Orion Township is a township in Olmsted County, Minnesota, United States. The population was 614 at the 2000 census.

Orion Township was organized in 1858, and named after Orion, Wisconsin.

==Geography==
According to the United States Census Bureau, the township has a total area of 35.7 square miles (92.4 km^{2}), all land.

==Demographics==
As of the census of 2000, there were 614 people, 226 households, and 176 families residing in the township. The population density was 17.2 people per square mile (6.6/km^{2}). There were 232 housing units at an average density of 6.5/sq mi (2.5/km^{2}). The racial makeup of the township was 96.58% White, 1.79% African American, 0.65% from other races, and 0.98% from two or more races. Hispanic or Latino of any race were 0.65% of the population.

There were 226 households, out of which 34.5% had children under the age of 18 living with them, 67.7% were married couples living together, 5.3% had a female householder with no husband present, and 21.7% were non-families. 17.7% of all households were made up of individuals, and 6.2% had someone living alone who was 65 years of age or older. The average household size was 2.72 and the average family size was 3.08.
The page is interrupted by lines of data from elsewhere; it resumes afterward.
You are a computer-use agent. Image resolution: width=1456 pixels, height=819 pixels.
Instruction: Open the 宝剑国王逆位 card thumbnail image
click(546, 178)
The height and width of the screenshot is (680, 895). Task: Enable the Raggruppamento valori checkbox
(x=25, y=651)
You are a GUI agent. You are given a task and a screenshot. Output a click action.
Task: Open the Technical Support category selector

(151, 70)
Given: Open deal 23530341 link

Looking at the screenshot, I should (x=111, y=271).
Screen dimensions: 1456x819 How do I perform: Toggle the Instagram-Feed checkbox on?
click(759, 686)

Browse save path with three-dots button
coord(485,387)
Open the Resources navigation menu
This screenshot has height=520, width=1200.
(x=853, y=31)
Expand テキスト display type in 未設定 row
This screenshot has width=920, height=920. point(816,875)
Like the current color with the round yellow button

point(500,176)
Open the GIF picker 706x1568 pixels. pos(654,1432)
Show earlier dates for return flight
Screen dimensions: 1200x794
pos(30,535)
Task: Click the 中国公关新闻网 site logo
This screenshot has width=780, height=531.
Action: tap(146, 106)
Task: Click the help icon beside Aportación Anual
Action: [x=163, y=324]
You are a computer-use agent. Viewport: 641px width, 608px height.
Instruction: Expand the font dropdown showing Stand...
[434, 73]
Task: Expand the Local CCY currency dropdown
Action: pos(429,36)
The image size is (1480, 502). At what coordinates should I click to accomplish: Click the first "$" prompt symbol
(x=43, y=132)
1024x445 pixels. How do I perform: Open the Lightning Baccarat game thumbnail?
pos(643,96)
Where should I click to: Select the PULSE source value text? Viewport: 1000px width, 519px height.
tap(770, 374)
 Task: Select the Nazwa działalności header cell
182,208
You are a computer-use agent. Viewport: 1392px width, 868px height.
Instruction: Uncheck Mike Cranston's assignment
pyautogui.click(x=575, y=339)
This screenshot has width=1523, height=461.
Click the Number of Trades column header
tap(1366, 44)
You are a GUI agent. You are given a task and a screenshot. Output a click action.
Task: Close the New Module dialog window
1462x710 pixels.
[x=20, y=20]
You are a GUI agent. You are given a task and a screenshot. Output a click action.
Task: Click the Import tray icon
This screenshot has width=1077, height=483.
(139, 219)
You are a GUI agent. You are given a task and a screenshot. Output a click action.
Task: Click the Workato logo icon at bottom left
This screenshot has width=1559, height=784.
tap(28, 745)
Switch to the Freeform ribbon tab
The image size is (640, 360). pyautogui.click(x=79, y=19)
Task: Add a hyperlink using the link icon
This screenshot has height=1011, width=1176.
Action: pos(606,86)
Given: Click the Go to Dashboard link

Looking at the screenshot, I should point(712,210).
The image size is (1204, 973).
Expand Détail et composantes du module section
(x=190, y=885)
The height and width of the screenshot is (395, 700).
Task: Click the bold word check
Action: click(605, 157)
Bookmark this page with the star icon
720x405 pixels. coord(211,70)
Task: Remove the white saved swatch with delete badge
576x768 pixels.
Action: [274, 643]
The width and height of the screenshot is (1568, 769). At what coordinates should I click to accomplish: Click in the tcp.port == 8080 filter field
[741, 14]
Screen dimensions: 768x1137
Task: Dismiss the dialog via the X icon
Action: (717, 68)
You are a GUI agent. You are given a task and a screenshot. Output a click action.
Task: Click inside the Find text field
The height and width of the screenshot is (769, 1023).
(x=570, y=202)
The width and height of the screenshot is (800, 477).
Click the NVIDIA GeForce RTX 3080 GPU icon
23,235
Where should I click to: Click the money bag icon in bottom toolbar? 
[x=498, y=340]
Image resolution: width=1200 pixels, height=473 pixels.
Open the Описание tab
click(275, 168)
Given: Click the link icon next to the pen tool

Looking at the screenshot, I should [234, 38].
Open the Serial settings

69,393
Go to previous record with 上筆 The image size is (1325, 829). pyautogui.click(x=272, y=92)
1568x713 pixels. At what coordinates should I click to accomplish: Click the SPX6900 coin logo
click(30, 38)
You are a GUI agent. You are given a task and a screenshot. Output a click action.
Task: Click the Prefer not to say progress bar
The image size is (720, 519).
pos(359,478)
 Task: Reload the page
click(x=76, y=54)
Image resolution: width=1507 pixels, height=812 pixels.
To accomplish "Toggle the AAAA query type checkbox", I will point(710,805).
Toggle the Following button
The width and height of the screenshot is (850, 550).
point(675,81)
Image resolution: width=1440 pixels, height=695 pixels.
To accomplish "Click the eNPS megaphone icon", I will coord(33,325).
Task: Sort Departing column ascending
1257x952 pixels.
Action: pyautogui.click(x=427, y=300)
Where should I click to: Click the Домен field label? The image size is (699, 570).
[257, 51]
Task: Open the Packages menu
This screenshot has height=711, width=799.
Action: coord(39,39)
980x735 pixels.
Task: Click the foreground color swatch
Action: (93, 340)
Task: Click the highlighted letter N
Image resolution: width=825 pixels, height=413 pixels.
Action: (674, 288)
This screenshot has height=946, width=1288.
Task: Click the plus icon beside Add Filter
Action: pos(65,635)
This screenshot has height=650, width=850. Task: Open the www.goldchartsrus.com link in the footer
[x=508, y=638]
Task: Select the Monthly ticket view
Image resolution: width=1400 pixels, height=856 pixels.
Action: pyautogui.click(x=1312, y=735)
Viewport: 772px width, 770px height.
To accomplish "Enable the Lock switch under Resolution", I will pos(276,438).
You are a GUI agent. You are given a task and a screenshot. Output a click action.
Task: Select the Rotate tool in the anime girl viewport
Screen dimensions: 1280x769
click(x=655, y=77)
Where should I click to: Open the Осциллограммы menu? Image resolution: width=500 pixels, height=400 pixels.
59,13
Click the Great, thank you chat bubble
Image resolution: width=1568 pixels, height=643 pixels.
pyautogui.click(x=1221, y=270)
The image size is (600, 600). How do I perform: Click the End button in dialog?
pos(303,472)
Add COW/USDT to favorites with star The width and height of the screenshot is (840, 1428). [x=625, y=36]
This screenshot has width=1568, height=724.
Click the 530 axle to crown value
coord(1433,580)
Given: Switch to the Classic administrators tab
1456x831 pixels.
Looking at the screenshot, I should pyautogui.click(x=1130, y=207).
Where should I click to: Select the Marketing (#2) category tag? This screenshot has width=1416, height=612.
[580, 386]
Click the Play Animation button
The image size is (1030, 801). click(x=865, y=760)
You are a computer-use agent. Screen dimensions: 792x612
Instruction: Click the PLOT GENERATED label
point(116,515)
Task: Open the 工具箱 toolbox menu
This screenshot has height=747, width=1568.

In the township the population was spread out, with 27.0% under the age of 18, 8.3% from 18 to 24, 28.0% from 25 to 44, 23.3% from 45 to 64, and 13.4% who were 65 years of age or older. The median age was 38 years. For every 100 females, there were 112.5 males. For every 100 females age 18 and over, there were 111.3 males.

The median income for a household in the township was $52,321, and the median income for a family was $56,932. Males had a median income of $39,028 versus $25,583 for females. The per capita income for the township was $24,533. About 2.3% of families and 4.3% of the population were below the poverty line, including none of those under age 18 and 17.9% of those age 65 or over.